=== DOCUMENT EXCERPT ===
I follow Annika’s Tumblr, but I hadn’t seen this article, written nearly a year ago, until last night. Here’s some of my thoughts, which I had posted to my Facebook Timeline last night:
I find Autostraddle problematic for a number of reasons, but I suppose Annika is pretty OK. If nothing else, she’s living the life, walking the walk, and talking the talk. So much of this resonates with me. I hope that you will read it, thinking about how it is for some of us in this world.
“It wasn’t always this way…I never needed to be as aware of my surroundings as I do now. I didn’t have to think twice before walking by myself at night. I could go out to a bar without worrying about unwanted advances from strangers.”
“I’m not always subjected to overt sexual advances, but there’s never a day where I don’t get stared at…I’m learning from first-hand experience that women in our society, in particular those whose presentation is femme, are much more visible in public…It’s especially unnerving when I’m feeling anxious and I can’t determine what the stares mean.”

=== RECORDS TO PROCESS ===
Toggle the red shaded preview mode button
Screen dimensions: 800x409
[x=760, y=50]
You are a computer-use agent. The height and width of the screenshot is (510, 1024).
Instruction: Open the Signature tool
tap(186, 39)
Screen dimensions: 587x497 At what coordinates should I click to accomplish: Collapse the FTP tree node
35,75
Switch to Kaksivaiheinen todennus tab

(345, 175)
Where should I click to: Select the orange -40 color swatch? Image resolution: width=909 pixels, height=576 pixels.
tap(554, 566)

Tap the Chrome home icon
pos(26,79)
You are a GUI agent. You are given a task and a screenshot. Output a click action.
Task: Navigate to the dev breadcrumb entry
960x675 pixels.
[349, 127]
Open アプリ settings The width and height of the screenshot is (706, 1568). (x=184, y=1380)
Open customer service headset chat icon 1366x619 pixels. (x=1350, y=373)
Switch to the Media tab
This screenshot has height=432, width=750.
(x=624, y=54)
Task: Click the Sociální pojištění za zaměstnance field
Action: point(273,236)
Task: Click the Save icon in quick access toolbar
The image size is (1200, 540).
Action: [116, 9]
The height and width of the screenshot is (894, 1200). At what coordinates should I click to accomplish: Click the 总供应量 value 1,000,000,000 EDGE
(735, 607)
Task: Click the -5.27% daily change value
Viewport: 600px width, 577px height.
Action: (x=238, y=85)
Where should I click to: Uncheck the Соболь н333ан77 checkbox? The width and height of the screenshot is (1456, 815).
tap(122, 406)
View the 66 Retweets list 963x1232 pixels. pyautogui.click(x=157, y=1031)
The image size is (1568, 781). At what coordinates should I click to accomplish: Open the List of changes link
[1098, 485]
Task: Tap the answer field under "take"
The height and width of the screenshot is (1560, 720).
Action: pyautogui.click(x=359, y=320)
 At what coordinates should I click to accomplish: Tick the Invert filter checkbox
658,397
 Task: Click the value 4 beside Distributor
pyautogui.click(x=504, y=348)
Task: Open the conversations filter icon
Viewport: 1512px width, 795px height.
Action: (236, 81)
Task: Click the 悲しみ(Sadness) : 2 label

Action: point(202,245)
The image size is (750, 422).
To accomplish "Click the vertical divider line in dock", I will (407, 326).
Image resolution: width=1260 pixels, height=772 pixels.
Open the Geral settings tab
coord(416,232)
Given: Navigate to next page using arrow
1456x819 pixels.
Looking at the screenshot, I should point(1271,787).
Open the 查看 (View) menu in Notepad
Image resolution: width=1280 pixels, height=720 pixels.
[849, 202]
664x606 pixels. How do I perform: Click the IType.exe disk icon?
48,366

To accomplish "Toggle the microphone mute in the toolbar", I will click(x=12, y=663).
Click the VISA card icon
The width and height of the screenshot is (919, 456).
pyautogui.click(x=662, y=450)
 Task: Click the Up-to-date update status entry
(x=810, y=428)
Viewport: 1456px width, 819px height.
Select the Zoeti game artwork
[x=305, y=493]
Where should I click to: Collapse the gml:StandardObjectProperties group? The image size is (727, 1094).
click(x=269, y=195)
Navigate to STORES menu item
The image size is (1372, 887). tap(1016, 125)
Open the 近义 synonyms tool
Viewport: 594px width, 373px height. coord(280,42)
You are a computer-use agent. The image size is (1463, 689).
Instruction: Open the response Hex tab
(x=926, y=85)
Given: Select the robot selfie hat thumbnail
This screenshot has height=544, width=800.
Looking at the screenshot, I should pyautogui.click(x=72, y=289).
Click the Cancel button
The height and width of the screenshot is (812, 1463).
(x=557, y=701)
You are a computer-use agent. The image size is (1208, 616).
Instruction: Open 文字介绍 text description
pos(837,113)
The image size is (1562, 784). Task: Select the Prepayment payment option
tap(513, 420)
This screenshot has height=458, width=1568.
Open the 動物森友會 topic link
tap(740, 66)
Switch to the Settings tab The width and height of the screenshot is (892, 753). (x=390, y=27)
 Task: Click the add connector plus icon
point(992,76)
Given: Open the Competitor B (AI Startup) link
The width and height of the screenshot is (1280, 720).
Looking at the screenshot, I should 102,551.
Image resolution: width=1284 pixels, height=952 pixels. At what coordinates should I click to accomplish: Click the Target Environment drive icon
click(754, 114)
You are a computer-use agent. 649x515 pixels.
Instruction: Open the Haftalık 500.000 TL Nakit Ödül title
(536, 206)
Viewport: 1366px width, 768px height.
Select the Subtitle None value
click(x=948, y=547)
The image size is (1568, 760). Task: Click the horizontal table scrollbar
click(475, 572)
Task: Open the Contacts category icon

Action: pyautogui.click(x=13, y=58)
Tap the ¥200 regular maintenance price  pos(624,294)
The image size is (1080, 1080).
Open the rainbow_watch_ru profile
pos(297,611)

=== REQUIRED WORK ===
1) Please copy out the entries word for word, beginning with the line containing "Where should I click to: Select" and continuing through the line containing "Action: (x=238, y=85)".
2) Write the next part of the post about Annika's article, picking up after its last sentence.

=== ANSWERS FOR THE EXERCISE ===
1)
Where should I click to: Select the orange -40 color swatch? Image resolution: width=909 pixels, height=576 pixels.
tap(554, 566)

Tap the Chrome home icon
pos(26,79)
You are a GUI agent. You are given a task and a screenshot. Output a click action.
Task: Navigate to the dev breadcrumb entry
960x675 pixels.
[349, 127]
Open アプリ settings The width and height of the screenshot is (706, 1568). (x=184, y=1380)
Open customer service headset chat icon 1366x619 pixels. (x=1350, y=373)
Switch to the Media tab
This screenshot has height=432, width=750.
(x=624, y=54)
Task: Click the Sociální pojištění za zaměstnance field
Action: point(273,236)
Task: Click the Save icon in quick access toolbar
The image size is (1200, 540).
Action: [116, 9]
The height and width of the screenshot is (894, 1200). At what coordinates should I click to accomplish: Click the 总供应量 value 1,000,000,000 EDGE
(735, 607)
Task: Click the -5.27% daily change value
Viewport: 600px width, 577px height.
Action: (x=238, y=85)

2)
“What really bothers me, however, is how much of an effect that male attention has on my mood and self-esteem, especially because I’m not even attracted to men. I dress and present the way I do because it feels comfortable and comes naturally to me. I certainly don’t do it to seek the approval of the male gaze. But I’d be lying if I said that I don’t feel flattered when guys hit on me. I’m not exactly sure why. Maybe it’s a case of internalized heterosexism. It could be that it feels validating on some level, after years of hating my body and watching the boys my age obsess over the girls who I wanted so desperately to be.”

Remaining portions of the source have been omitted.